FIG. 2.

Mutants prepared in these studies and their relative titers in feline and canine cells. (A) The genetic background (CPV or FPV) of each virus is indicated, as well as the changes(s) introduced into the VP2 sequence. The single-letter code for amino acids was used, with the letter before the number indicating the amino acid of the wild-type virus and that following indicating the change(s) introduced. (B) Relative infectivity of each virus for canine cells shown as the ratio of the TCID₅₀ titer of the virus stock in A72 cells to that in NLFK cells. Error bars show one standard deviation of the mean for at least three independent experiments.
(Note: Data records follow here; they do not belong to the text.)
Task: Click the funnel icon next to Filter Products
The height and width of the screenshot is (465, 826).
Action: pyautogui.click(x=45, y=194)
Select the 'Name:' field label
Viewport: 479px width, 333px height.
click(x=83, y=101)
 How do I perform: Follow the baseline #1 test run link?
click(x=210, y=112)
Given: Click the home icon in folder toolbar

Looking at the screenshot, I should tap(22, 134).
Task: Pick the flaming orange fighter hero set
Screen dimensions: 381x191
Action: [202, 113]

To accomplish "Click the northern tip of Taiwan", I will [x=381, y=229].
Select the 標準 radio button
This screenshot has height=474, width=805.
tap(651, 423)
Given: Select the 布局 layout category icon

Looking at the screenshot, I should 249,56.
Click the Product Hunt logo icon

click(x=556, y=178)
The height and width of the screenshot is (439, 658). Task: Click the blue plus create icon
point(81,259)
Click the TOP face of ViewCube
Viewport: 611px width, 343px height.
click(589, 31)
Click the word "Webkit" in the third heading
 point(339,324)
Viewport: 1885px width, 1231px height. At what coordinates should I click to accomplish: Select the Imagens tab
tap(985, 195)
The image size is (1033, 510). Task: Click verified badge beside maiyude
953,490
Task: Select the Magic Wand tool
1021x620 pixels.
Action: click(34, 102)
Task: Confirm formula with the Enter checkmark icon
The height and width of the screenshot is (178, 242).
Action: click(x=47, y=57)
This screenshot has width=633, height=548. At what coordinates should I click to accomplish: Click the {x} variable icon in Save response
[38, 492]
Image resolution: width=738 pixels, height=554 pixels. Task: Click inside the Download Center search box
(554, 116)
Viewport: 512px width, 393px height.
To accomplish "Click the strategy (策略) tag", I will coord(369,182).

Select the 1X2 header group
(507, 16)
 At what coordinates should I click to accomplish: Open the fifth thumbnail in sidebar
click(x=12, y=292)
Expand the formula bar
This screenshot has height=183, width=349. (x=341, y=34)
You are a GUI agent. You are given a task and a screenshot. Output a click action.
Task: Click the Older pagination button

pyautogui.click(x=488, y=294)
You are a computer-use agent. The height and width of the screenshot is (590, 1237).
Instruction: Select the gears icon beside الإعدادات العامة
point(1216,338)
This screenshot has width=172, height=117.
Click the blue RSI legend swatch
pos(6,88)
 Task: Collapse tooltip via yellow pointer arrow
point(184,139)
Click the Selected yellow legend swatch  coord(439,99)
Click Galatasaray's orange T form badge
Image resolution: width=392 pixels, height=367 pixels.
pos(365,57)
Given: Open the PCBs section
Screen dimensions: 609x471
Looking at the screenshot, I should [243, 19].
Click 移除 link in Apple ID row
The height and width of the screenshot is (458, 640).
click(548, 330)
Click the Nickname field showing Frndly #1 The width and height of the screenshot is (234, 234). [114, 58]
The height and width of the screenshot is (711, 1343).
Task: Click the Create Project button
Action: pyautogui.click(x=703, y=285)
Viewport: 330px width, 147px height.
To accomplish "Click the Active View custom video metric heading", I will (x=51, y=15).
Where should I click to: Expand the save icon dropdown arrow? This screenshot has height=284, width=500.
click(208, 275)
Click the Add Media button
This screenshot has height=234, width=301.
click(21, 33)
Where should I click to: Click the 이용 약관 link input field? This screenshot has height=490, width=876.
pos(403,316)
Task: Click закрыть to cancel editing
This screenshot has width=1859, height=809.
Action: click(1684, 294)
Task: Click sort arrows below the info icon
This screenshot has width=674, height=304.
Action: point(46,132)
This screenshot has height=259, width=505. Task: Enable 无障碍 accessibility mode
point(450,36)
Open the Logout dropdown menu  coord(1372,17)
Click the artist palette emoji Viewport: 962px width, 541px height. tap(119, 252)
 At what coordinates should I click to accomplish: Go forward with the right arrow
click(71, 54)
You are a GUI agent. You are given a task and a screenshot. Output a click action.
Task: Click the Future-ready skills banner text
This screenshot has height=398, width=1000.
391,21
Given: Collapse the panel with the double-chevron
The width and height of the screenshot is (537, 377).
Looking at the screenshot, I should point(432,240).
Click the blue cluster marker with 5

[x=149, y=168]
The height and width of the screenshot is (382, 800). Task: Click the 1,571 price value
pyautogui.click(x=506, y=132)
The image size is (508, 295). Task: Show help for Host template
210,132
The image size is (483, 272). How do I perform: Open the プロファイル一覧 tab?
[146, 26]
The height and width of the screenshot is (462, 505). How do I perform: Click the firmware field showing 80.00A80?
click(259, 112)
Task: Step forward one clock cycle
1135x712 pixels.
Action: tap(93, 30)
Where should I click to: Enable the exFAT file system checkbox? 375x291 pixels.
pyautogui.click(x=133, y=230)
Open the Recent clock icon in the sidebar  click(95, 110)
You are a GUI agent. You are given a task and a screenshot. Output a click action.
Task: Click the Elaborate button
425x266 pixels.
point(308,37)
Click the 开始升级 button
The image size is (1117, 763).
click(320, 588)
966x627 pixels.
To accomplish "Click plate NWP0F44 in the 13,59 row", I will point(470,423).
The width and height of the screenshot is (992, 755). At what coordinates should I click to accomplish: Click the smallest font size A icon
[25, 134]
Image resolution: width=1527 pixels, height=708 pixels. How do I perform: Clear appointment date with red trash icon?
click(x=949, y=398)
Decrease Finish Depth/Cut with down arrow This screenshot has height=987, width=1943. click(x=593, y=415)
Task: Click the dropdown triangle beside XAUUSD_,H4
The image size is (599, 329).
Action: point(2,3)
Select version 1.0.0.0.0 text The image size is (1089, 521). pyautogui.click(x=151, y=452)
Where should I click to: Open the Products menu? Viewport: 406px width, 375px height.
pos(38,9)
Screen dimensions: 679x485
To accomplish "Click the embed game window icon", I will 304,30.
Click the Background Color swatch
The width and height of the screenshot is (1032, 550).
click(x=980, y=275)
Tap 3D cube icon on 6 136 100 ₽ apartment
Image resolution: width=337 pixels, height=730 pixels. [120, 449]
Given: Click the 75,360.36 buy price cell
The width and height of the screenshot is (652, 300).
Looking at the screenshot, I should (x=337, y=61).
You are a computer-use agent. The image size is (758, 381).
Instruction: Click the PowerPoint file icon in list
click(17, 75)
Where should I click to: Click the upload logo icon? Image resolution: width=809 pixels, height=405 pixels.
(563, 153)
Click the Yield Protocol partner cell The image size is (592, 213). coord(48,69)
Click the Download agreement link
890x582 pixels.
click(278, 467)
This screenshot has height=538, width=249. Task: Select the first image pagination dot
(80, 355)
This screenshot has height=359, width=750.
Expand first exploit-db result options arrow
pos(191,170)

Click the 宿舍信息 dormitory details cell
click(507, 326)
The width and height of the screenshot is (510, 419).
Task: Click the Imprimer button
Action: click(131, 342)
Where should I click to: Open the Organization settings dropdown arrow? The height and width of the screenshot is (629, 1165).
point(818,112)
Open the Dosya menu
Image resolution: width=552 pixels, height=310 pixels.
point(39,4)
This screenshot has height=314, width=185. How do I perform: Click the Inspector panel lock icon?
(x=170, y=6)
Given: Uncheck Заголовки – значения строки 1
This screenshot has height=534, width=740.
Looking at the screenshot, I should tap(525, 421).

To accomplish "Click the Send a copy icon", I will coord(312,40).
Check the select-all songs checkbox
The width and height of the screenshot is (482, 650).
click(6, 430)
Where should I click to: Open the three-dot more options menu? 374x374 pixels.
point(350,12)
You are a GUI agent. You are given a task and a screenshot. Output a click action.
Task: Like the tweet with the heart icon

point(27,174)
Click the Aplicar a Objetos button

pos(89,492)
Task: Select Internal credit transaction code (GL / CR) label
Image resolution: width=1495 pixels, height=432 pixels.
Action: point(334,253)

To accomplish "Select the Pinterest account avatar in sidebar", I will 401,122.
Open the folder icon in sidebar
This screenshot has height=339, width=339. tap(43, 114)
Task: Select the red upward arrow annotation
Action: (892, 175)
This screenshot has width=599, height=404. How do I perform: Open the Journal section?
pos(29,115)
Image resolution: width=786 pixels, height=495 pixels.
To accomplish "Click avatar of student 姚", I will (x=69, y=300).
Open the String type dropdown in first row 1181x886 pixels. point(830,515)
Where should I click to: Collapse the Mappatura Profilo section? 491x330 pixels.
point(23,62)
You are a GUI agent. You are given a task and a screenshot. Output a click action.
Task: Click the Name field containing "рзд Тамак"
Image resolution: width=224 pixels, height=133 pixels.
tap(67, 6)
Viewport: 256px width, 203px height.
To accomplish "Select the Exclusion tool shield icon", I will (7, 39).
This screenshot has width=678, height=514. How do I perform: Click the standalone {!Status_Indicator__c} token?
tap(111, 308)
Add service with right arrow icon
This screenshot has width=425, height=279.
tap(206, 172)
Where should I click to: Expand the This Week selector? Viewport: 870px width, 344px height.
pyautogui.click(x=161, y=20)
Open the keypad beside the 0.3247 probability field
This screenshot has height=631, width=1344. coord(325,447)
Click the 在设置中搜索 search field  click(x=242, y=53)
For the CPV-P229A mutant, data from one (ratio, 2.8 log₁₀) of seven independent experiments was excluded from the analysis. (C) Infection and replication in NLFK and A72 cells of selected viruses examined by the production of viral RF and single-stranded DNA (ss). Cells seeded in six-well plates were inoculated with 0.5 TCID₅₀ per cell and were incubated for 2 days, and then the low-molecular-weight DNA was recovered, electrophoresed in an agarose gel, transferred to a membrane, and detected with a ³²P-labeled DNA probe. The samples from NLFK cells were exposed for half the exposure of the A72 cell-derived samples.